*Data for the task*
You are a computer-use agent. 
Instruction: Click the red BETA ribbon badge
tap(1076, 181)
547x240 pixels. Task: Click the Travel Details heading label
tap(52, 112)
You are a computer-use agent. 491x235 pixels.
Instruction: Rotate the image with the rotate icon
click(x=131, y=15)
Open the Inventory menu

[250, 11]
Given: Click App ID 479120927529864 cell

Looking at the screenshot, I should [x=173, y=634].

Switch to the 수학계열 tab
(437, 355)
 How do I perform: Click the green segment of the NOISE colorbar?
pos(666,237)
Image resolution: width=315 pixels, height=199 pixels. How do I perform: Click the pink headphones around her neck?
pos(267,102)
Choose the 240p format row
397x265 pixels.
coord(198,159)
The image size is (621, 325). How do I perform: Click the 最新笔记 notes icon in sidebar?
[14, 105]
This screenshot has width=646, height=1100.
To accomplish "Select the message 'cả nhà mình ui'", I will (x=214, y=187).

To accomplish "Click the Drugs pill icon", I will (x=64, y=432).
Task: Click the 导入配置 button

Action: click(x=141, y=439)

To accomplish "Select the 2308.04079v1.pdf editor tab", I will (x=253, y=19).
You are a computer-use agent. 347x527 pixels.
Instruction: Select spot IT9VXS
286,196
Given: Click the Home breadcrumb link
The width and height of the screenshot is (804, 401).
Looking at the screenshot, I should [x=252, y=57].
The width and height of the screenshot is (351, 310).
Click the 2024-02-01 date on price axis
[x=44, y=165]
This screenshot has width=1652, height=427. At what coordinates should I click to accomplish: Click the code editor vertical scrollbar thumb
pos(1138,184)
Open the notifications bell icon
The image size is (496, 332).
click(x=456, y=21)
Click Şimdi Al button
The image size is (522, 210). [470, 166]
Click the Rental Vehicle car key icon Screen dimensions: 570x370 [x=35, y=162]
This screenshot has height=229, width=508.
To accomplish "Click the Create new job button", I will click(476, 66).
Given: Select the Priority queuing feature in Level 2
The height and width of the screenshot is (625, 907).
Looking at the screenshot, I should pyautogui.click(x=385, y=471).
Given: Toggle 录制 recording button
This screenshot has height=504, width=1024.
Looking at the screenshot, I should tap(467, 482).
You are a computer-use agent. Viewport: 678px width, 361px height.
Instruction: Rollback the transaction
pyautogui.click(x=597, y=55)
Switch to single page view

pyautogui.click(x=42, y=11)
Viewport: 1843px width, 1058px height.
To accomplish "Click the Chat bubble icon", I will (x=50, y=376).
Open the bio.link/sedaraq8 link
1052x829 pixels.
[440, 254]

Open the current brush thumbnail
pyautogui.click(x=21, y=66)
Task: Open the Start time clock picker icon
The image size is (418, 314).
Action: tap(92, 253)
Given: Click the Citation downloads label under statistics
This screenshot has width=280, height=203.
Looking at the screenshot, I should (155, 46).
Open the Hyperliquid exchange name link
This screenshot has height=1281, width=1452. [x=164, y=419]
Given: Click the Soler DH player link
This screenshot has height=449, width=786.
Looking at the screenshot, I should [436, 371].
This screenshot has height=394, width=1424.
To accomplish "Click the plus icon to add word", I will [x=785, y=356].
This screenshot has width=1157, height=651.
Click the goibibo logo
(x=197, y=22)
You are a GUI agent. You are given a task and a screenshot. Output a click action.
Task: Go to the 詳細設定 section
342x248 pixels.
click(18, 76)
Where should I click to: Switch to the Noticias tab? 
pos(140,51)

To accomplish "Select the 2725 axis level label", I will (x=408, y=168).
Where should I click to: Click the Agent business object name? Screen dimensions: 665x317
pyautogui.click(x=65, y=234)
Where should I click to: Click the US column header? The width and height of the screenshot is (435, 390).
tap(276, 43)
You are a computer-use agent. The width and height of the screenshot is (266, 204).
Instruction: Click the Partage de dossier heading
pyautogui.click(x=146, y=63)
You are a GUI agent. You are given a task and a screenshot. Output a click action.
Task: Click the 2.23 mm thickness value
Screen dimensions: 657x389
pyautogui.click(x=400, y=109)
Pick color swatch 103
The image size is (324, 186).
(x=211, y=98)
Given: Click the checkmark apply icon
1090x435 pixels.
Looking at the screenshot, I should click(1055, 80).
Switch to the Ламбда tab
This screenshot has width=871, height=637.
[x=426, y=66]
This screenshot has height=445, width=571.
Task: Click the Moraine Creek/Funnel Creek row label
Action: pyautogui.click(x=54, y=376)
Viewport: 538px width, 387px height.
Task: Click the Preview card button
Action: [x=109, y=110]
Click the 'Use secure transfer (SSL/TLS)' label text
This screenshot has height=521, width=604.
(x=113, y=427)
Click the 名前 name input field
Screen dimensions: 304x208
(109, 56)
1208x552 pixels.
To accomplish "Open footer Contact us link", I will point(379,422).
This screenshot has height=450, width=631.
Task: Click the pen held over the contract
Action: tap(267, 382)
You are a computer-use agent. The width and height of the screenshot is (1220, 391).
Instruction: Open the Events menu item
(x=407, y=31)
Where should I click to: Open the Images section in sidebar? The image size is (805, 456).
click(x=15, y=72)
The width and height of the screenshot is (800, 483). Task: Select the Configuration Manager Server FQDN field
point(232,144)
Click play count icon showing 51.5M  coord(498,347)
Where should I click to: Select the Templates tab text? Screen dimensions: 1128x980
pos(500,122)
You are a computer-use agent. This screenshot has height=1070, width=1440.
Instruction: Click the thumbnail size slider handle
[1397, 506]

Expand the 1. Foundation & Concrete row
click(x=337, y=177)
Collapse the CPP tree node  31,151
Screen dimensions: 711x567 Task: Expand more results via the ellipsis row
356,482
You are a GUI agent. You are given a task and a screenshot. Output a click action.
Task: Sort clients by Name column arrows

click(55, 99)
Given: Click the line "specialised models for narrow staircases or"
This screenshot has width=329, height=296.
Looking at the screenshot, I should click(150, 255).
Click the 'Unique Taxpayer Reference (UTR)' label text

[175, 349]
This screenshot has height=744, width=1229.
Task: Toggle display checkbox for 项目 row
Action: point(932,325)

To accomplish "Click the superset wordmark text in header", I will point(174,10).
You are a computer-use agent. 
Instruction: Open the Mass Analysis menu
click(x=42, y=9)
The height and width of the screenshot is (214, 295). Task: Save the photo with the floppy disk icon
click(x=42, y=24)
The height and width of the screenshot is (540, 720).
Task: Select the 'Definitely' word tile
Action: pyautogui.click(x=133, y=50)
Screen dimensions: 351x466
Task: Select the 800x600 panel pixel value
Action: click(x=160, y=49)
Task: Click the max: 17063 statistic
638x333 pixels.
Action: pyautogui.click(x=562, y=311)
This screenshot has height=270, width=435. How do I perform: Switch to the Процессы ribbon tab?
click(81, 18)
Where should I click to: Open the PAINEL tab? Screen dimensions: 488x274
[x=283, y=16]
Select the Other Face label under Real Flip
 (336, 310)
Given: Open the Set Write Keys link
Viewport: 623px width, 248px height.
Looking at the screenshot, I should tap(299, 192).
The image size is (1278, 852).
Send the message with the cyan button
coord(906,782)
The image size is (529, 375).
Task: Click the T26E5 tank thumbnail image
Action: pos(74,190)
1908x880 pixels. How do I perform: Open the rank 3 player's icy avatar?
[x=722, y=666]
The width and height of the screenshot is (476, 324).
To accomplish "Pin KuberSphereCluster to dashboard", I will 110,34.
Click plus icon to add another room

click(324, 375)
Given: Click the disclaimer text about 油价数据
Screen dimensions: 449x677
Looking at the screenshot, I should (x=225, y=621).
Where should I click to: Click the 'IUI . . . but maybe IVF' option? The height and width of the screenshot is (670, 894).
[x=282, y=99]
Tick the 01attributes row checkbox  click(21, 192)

*Required work*
Beginning with the opening line above, retype the records exactly through the line with "Given: Click the Home breadcrumb link", both ends included.

*Answer to this exercise*
You are a computer-use agent. 
Instruction: Click the red BETA ribbon badge
tap(1076, 181)
547x240 pixels. Task: Click the Travel Details heading label
tap(52, 112)
You are a computer-use agent. 491x235 pixels.
Instruction: Rotate the image with the rotate icon
click(x=131, y=15)
Open the Inventory menu

[250, 11]
Given: Click App ID 479120927529864 cell

Looking at the screenshot, I should [x=173, y=634].

Switch to the 수학계열 tab
(437, 355)
 How do I perform: Click the green segment of the NOISE colorbar?
pos(666,237)
Image resolution: width=315 pixels, height=199 pixels. How do I perform: Click the pink headphones around her neck?
pos(267,102)
Choose the 240p format row
397x265 pixels.
coord(198,159)
The image size is (621, 325). How do I perform: Click the 最新笔记 notes icon in sidebar?
[14, 105]
This screenshot has width=646, height=1100.
To accomplish "Select the message 'cả nhà mình ui'", I will (x=214, y=187).

To accomplish "Click the Drugs pill icon", I will (x=64, y=432).
Task: Click the 导入配置 button

Action: click(x=141, y=439)

To accomplish "Select the 2308.04079v1.pdf editor tab", I will (x=253, y=19).
You are a computer-use agent. 347x527 pixels.
Instruction: Select spot IT9VXS
286,196
Given: Click the Home breadcrumb link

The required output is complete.